AVAILABLE RECORDS:
*** Block opens ***
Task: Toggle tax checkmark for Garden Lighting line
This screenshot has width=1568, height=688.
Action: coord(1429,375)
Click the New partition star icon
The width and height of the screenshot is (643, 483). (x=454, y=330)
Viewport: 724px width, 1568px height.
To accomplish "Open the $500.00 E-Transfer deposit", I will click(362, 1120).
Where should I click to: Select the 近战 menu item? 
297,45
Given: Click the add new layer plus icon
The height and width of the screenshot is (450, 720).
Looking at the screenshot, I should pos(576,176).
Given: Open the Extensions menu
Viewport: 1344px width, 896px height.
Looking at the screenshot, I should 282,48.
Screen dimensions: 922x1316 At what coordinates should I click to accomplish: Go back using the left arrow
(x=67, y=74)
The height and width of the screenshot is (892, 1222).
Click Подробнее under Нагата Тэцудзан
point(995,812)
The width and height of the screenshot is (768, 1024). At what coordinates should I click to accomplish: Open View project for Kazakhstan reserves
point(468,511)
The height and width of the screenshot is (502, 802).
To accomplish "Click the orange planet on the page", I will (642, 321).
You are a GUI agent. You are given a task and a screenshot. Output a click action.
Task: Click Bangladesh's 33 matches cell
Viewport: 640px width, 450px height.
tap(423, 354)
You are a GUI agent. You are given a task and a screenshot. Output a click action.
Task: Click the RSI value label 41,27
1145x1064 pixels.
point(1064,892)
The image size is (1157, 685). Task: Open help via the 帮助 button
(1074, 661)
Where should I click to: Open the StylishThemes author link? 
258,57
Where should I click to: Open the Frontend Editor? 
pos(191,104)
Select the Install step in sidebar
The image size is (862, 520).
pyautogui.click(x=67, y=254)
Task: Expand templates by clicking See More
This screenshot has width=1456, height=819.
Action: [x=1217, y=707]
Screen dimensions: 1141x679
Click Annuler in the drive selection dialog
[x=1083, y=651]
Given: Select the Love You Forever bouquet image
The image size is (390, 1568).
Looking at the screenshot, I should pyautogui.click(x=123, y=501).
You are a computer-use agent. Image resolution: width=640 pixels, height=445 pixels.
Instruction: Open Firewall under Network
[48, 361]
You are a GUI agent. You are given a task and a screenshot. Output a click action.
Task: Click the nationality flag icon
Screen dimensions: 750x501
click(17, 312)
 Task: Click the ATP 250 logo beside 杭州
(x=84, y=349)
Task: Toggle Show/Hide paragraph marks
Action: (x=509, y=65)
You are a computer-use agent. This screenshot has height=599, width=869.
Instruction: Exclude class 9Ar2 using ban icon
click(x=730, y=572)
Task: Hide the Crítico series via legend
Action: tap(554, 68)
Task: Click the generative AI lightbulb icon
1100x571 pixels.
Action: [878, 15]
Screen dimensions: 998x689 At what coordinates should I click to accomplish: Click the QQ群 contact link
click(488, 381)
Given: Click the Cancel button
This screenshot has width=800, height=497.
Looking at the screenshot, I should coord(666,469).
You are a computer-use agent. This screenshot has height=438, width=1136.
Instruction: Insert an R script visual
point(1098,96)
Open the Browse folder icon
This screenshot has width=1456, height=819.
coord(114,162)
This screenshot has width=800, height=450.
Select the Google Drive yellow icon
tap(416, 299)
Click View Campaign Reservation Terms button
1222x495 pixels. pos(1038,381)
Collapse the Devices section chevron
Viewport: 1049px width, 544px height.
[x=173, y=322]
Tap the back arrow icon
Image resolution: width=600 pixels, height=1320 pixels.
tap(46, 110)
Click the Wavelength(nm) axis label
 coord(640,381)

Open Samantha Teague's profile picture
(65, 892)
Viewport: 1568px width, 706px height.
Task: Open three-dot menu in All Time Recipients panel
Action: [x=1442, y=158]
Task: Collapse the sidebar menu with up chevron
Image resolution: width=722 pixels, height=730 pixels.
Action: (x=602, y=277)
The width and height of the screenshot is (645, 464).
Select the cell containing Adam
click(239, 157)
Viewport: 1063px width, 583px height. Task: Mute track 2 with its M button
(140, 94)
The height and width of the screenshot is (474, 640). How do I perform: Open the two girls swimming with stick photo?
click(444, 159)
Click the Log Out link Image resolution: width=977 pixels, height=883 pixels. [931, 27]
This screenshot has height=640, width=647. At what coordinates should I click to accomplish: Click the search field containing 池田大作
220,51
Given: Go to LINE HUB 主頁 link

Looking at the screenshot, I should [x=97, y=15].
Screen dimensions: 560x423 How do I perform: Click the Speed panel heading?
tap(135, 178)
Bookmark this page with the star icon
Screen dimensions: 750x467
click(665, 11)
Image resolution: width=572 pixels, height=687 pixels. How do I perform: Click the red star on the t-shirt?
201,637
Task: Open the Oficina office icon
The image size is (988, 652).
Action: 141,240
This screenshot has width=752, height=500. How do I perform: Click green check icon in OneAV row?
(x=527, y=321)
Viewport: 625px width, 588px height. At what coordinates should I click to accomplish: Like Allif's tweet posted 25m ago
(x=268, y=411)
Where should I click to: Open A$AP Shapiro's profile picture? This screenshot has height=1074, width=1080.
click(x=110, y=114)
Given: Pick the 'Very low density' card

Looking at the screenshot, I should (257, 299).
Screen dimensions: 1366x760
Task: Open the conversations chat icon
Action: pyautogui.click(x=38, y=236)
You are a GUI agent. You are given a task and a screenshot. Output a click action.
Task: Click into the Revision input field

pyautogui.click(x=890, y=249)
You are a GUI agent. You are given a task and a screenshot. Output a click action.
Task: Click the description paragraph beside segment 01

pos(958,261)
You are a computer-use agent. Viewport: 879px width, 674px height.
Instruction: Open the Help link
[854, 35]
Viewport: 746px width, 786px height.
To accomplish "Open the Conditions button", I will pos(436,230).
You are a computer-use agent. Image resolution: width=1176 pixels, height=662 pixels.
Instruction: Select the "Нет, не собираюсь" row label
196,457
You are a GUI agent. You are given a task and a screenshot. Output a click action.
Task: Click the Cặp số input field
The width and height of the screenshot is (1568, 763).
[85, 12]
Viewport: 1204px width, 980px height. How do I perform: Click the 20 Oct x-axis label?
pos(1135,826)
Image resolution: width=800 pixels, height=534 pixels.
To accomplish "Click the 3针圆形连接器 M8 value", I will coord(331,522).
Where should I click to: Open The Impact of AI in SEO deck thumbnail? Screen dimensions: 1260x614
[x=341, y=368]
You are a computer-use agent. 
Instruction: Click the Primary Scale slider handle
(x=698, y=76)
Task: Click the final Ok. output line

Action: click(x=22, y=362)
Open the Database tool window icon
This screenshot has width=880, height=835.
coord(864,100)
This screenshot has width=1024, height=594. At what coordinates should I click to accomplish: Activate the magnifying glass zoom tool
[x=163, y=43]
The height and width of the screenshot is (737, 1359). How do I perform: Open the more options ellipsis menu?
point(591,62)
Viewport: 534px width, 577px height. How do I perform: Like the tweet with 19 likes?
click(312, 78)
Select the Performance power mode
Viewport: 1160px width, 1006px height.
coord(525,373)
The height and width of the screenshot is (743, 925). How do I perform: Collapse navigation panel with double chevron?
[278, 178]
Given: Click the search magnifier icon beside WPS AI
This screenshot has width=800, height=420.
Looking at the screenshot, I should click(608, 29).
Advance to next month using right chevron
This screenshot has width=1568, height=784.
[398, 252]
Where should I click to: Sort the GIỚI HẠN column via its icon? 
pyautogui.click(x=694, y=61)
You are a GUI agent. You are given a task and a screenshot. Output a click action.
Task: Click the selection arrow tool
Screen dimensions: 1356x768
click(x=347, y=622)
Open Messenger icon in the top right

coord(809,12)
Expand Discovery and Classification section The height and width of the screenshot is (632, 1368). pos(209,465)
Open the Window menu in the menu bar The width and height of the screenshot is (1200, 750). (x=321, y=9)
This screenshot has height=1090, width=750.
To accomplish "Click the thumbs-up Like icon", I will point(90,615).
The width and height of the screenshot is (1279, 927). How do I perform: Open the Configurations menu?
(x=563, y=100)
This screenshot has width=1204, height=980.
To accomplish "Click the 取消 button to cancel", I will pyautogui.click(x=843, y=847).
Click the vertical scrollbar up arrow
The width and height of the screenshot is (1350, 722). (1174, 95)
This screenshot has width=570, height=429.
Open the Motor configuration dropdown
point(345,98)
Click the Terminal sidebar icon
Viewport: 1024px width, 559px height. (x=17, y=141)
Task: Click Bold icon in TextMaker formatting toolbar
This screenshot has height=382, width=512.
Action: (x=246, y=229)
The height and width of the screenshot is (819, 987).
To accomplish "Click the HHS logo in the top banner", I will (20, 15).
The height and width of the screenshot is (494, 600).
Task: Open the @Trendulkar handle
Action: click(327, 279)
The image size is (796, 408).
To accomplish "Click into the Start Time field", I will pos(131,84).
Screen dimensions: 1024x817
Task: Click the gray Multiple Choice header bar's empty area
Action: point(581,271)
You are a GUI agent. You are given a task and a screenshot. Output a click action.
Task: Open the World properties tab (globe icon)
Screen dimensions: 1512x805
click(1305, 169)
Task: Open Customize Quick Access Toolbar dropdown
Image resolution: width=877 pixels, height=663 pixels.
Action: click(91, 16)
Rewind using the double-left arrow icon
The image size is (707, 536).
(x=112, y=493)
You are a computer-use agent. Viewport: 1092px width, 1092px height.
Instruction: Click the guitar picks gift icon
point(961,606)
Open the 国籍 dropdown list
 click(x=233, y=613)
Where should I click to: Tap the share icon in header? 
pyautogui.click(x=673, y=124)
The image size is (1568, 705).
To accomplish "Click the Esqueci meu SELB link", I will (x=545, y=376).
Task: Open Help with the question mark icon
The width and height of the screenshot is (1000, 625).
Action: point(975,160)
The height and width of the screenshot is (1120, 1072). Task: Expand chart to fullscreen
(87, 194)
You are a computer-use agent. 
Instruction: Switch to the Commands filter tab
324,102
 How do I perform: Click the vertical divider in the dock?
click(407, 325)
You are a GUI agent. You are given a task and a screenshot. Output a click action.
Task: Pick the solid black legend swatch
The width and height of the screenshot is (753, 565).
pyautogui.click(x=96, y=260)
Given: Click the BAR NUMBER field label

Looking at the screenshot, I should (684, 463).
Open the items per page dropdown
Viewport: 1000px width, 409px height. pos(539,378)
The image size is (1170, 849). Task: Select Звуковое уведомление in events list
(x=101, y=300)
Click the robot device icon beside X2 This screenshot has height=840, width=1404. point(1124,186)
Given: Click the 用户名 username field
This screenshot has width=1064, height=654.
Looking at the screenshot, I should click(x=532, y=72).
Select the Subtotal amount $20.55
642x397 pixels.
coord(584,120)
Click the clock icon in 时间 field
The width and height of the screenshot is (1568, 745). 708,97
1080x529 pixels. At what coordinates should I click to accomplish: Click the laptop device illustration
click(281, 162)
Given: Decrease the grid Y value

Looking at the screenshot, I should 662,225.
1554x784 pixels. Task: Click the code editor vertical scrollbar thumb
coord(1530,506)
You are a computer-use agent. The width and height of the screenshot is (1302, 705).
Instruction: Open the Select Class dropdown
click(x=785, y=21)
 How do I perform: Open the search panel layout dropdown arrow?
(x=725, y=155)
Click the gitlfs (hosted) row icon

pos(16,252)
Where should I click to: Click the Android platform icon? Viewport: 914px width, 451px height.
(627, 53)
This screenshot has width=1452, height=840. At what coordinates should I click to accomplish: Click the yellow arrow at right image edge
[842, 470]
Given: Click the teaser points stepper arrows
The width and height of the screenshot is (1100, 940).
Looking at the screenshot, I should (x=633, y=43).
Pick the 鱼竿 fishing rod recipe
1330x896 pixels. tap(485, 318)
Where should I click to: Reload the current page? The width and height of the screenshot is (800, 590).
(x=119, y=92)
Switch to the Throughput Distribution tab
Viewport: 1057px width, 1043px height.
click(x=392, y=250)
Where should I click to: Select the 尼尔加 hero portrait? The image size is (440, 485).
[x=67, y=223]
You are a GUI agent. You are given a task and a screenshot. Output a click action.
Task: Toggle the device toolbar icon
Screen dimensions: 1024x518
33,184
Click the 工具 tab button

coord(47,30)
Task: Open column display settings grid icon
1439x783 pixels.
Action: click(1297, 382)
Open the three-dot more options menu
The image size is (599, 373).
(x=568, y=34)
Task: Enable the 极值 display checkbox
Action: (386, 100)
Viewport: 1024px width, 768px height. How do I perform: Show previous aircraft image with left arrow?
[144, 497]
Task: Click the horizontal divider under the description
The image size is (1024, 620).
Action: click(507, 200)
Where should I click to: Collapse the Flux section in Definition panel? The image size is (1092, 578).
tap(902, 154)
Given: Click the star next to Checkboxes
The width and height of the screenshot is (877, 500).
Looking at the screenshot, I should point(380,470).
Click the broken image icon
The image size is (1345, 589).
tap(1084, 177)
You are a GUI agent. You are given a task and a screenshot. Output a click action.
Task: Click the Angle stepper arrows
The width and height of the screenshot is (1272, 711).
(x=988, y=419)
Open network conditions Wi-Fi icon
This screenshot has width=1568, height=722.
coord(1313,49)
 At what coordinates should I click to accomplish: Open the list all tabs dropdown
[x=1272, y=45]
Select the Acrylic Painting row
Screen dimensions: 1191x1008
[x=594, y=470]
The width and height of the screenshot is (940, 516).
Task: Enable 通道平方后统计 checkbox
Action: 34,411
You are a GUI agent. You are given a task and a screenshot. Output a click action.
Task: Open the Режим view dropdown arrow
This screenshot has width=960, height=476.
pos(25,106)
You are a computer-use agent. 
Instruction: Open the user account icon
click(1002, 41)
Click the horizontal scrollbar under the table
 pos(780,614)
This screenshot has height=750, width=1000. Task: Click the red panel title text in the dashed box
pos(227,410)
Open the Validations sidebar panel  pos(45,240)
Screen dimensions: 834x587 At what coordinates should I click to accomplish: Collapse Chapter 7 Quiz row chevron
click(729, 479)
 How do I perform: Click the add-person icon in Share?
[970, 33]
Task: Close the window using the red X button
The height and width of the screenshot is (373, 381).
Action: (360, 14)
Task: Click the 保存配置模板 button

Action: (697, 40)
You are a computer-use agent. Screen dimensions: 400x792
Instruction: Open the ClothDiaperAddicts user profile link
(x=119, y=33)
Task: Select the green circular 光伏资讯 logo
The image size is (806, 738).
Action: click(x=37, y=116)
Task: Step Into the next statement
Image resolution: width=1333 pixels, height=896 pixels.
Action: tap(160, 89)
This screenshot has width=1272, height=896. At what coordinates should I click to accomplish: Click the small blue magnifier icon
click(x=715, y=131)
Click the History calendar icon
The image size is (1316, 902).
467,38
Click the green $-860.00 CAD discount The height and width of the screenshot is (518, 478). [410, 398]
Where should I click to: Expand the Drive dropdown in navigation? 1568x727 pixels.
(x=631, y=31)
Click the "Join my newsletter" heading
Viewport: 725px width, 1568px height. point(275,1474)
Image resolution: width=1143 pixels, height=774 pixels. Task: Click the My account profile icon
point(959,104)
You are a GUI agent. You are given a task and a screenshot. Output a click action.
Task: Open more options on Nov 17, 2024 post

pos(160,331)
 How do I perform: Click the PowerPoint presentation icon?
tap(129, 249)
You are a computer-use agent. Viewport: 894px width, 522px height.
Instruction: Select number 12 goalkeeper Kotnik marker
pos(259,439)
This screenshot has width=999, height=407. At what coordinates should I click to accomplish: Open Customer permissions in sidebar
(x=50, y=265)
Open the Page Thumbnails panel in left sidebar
*** Block closes ***
EXERCISE GOAL:
Select every line in the material above where the string "stepper" occurs, and copy it.

EXPECTED ANSWER:
Given: Click the teaser points stepper arrows
Task: Click the Angle stepper arrows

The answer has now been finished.